What to do: With the first line as the start and the line containing "You are a computer-use agent. The image size is (1328, 429)." as the end, write out every line of the records exactly.

Start of Data listing

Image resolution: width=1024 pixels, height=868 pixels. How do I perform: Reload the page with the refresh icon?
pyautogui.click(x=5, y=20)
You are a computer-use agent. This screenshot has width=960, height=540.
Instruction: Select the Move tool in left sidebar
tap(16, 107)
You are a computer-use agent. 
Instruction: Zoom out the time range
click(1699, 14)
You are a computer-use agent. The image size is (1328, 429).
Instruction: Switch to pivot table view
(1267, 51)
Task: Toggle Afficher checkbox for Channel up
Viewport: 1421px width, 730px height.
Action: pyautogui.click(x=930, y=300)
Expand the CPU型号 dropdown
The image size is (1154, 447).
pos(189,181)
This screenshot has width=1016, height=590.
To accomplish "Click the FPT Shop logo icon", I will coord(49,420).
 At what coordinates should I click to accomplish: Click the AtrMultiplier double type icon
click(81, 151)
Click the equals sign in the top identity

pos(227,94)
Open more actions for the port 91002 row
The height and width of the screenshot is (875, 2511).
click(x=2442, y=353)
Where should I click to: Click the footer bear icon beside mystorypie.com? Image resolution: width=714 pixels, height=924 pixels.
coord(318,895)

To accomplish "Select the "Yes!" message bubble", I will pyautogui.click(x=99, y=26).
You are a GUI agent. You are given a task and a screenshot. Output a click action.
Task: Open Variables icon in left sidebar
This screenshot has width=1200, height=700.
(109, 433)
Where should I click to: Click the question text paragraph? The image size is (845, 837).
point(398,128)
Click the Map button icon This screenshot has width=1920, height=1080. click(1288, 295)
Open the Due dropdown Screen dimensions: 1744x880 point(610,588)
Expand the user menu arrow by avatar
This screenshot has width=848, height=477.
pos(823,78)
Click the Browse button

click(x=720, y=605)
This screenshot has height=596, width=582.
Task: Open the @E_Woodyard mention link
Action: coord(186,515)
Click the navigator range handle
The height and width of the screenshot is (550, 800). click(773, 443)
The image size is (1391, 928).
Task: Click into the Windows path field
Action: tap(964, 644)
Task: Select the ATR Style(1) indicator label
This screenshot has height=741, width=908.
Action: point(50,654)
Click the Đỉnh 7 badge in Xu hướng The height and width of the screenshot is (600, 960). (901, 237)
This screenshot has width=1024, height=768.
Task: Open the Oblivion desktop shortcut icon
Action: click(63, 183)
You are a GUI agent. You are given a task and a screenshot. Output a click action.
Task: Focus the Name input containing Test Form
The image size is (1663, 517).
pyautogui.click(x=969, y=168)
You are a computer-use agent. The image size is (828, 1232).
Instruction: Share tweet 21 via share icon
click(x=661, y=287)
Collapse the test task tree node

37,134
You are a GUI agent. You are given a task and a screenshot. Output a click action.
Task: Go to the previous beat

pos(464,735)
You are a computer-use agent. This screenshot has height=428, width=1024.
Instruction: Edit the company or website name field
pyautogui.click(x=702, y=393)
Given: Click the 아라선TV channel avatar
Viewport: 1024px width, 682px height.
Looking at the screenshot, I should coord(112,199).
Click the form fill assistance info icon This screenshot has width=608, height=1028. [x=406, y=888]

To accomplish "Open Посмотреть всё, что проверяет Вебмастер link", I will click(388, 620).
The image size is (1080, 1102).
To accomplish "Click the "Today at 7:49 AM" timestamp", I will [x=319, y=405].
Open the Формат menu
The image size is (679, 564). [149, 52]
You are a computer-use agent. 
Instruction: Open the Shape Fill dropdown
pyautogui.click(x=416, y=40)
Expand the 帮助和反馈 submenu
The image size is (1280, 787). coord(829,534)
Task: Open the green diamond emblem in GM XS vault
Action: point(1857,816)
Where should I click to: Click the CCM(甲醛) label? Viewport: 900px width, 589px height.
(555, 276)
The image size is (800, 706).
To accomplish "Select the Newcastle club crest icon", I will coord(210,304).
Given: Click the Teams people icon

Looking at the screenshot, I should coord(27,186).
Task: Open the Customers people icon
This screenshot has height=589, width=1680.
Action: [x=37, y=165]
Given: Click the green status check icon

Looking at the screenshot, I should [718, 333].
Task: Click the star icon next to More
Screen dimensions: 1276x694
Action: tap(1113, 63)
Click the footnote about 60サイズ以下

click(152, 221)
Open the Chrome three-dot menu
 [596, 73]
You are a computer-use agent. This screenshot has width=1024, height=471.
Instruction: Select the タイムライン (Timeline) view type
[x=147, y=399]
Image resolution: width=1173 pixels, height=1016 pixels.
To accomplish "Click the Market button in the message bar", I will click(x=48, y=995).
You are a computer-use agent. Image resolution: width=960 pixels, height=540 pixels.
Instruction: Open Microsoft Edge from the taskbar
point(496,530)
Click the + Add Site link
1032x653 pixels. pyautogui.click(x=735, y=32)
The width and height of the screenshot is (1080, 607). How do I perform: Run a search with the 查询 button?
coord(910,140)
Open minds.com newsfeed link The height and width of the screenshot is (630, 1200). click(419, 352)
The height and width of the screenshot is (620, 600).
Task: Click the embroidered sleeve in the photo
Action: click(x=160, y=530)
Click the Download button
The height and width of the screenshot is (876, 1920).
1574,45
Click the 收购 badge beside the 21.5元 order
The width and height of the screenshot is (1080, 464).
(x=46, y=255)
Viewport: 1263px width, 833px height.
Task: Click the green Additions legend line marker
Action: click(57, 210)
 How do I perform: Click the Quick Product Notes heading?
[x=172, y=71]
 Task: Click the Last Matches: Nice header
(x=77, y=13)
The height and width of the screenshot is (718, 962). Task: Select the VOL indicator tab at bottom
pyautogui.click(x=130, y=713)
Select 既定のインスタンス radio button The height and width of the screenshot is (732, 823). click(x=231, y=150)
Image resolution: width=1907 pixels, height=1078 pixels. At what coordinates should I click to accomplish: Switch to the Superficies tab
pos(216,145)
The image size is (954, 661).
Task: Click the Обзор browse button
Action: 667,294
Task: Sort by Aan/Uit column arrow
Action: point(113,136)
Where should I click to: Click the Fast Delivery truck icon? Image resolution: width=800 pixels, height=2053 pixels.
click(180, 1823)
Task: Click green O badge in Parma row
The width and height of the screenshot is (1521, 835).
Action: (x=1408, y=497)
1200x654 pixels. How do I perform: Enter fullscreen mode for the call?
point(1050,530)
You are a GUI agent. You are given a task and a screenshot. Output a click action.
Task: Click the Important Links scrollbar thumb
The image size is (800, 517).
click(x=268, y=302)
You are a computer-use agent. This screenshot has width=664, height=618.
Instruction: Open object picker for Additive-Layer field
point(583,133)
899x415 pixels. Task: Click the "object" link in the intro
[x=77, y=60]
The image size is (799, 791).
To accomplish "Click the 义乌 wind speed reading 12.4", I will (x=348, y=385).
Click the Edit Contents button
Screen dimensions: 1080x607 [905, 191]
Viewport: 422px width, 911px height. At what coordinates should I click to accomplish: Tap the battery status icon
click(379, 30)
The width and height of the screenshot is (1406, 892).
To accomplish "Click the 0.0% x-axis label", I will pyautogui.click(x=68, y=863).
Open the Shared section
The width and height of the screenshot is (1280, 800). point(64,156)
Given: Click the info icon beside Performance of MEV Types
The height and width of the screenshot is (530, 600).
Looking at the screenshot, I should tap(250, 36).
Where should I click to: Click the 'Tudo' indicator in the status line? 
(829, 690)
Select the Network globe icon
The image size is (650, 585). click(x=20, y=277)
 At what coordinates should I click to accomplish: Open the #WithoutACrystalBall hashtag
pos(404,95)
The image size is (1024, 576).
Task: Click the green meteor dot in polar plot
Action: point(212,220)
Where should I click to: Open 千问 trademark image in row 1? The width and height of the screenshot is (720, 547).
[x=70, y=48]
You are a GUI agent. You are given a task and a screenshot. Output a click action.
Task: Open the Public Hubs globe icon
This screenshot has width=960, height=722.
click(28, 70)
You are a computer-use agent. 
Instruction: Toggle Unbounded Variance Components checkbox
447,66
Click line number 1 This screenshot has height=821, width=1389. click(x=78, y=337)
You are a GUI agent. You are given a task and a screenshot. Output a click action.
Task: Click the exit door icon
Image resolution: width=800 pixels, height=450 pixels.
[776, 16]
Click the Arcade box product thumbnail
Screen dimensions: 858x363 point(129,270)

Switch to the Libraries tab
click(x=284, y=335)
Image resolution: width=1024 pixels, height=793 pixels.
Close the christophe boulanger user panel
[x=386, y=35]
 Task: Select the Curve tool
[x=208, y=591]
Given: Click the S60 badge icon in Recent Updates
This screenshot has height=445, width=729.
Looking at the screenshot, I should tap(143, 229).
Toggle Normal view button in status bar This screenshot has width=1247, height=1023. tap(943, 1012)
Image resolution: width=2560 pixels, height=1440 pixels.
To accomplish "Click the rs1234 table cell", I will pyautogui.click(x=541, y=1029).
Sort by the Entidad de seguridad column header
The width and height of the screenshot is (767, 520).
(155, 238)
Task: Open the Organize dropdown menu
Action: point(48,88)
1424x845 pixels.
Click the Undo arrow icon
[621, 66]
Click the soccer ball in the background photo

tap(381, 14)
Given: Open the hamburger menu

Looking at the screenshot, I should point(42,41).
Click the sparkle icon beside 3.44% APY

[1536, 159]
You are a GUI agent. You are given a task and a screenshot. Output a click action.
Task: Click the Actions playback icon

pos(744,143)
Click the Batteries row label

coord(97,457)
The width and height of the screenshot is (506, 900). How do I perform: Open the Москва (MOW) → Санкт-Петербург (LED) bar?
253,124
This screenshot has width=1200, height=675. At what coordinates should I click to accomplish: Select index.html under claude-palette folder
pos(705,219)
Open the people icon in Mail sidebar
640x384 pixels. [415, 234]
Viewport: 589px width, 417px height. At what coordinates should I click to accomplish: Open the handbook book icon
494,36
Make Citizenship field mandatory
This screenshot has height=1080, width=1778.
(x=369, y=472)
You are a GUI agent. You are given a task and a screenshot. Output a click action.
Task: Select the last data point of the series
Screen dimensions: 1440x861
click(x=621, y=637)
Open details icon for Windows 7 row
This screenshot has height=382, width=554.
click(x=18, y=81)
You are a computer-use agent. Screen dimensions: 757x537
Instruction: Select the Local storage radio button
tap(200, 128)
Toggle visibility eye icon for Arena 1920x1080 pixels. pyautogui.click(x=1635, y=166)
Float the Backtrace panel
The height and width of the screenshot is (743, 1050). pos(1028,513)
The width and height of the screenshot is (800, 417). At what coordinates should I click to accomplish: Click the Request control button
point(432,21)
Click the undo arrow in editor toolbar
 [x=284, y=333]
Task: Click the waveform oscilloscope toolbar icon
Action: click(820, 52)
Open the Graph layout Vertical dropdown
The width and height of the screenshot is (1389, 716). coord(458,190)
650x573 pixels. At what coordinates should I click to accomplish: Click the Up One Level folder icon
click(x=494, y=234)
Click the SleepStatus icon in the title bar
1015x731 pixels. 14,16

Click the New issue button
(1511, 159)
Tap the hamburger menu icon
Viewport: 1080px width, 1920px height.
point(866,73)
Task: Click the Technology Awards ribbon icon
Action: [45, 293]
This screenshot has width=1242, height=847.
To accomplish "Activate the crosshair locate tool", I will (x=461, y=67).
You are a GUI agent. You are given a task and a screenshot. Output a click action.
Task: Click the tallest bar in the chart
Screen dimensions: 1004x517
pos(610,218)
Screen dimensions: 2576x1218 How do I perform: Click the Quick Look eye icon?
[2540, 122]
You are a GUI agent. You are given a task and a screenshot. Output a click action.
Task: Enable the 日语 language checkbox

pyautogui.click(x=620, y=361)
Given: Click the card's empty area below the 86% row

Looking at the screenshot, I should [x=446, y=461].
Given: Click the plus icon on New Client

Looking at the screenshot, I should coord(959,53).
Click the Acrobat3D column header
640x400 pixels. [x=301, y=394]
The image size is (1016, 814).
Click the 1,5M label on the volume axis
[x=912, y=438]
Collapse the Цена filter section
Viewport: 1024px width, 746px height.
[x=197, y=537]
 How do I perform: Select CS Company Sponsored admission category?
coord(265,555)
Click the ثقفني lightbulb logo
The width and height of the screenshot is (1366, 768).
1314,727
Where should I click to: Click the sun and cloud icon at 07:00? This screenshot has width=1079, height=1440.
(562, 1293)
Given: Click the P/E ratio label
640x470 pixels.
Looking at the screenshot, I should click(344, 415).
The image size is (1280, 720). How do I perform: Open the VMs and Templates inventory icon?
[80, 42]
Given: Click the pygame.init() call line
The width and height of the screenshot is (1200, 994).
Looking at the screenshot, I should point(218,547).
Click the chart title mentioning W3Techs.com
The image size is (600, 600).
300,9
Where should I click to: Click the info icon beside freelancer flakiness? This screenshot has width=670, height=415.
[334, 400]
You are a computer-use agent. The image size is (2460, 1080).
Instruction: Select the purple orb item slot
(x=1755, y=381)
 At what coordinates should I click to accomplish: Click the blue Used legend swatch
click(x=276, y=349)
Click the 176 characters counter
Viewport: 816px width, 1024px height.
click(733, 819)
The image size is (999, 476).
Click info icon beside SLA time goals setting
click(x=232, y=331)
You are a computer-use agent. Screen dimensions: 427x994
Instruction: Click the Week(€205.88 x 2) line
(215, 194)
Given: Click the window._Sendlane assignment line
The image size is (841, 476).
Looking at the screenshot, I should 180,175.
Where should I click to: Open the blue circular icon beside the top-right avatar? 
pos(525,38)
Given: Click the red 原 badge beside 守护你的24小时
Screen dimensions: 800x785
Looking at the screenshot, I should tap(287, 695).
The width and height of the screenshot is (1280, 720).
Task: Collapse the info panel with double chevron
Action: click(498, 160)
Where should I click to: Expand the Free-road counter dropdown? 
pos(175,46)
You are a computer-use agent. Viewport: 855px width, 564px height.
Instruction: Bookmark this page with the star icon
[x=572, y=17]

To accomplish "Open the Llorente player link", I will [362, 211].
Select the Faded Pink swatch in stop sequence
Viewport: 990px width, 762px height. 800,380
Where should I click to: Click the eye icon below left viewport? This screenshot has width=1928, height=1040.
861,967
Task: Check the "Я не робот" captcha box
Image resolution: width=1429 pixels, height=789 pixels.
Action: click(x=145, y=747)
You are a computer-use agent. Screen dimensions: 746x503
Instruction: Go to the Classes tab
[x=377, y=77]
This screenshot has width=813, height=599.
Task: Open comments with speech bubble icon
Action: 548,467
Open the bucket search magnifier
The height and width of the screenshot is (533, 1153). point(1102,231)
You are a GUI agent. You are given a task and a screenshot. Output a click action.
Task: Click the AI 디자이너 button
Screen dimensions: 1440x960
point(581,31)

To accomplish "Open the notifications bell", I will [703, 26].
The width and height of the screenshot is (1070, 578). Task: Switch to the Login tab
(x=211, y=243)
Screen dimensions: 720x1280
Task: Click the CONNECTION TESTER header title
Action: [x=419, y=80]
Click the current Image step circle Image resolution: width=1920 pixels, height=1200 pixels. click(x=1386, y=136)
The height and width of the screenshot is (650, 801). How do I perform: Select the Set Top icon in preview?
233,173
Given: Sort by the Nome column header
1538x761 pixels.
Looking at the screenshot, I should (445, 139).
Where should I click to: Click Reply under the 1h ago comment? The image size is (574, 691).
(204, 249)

End of Data listing

Answer box:
Image resolution: width=1024 pixels, height=868 pixels. How do I perform: Reload the page with the refresh icon?
pyautogui.click(x=5, y=20)
You are a computer-use agent. This screenshot has width=960, height=540.
Instruction: Select the Move tool in left sidebar
tap(16, 107)
You are a computer-use agent. 
Instruction: Zoom out the time range
click(1699, 14)
You are a computer-use agent. The image size is (1328, 429).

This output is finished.